TEXT UNDER STUDY:

Tuesday, January 24, 2006

More Halliburton negligence regarding US troops

When you're being shot at, roadside bombed and scared shitless, maybe bad water is not at the top of your list of worries. But if you are Dick Cheney's Halliburton KBR subsidiary and it's your job, your responsibility and the very thing you are being paid to do and instead you supply contaminated water to US service personnel--well, you supply the rest of this sentence.
Water supplied to a U.S. base in Iraq was contaminated and the contractor in charge, Halliburton, failed to tell troops and civilians at the facility, according to internal documents from the company and interviews with former Halliburton officials.

Although the allegations came from Halliburton's own water quality experts, the company once headed by Vice President Dick Cheney denied there was a contamination problem at Camp Junction City, in Ramadi.

"We exposed a base camp population (military and civilian) to a water source that was not treated," said a July 15, 2005, memo by William Granger, the official for Halliburton's KBR subsidiary who was in charge of water quality in Iraq and Kuwait.

"The level of contamination was roughly 2x the normal contamination of untreated water from the Euphrates River," Granger wrote in one of several documents. (AP via Yahoo News)
Bottled water was used for most drinking, but the allegedy contaminated water was used for everything else, and, as public health professionals know, probably for drinking too. That's always what happens with dual water supplies.

But Halliburton and the military say not to worry. Despite numerous reports of diarrhea and stomach cramps, the water was safe to drink, they say. But it doesn't say what the evidence is, and the concern here is that having a sewage outlet less than 2 miles upstream of the intake was a health hazard. Even strong chlorination of the water wouldn't have made it safe under those conditions because parasites like Giardia and Cryptosporidium have cyst forms resistant to chlorine. Nor would parasites show up with the usual water quality tests (which were abnormal, to boot).
[Water expert Ben] Carter said he resigned in early April after Halliburton officials did not take any action to inform the camp population.

The water expert said he told company officials at the base that they would have to notify the military. "They told me it was none of my concern and to keep my mouth shut," he said.

On at least one occasion, Carter said, he spoke to the chief military surgeon at the base, asking him whether he was aware of stomach problems afflicting people. He said the surgeon told him he would look into it.
We don't know if he did or didn't, although the implication is that nothing happened and no one was told about the problem.

But of course it's not about clean water, or electricity or clean food or security for Iraqis or Americans. It's about Freedom for the Iraqi People. And with so many reasons to be shitting your guts out, who is to say it's just from Halliburton's dirty water?

ASSIGNMENT: From the post on Halliburton's contaminated water, extract the passage starting with "But of course" and going on through "Halliburton's dirty water?".

RECORDS:
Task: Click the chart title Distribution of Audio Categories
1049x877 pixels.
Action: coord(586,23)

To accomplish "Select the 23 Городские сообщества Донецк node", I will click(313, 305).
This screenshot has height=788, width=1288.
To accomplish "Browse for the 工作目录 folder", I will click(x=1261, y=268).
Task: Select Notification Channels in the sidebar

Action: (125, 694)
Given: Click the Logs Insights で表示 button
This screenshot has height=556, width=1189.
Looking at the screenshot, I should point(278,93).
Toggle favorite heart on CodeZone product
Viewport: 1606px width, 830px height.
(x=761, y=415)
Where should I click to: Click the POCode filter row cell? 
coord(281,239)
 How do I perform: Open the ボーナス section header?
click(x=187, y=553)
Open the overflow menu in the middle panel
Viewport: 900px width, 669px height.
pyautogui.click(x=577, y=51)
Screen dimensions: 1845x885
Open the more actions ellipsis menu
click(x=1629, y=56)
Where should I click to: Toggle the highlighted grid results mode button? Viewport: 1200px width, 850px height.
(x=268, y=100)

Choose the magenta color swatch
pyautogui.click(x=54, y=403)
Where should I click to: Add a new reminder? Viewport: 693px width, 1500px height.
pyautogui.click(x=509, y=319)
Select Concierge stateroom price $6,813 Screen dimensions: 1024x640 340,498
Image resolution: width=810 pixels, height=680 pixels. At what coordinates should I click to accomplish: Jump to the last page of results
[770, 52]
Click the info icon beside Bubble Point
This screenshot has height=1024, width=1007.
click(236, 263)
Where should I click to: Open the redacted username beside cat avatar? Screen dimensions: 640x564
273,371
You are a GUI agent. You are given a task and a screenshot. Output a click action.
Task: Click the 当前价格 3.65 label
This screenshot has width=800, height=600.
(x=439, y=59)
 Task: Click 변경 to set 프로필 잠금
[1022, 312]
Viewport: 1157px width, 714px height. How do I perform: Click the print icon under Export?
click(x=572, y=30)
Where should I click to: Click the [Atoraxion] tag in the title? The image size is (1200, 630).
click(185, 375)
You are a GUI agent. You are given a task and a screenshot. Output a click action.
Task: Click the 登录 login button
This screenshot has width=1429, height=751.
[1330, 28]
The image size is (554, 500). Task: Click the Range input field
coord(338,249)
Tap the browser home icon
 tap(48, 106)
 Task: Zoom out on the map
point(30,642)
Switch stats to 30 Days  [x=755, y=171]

EXERCISE SOLUTION:
But of course it's not about clean water, or electricity or clean food or security for Iraqis or Americans. It's about Freedom for the Iraqi People. And with so many reasons to be shitting your guts out, who is to say it's just from Halliburton's dirty water?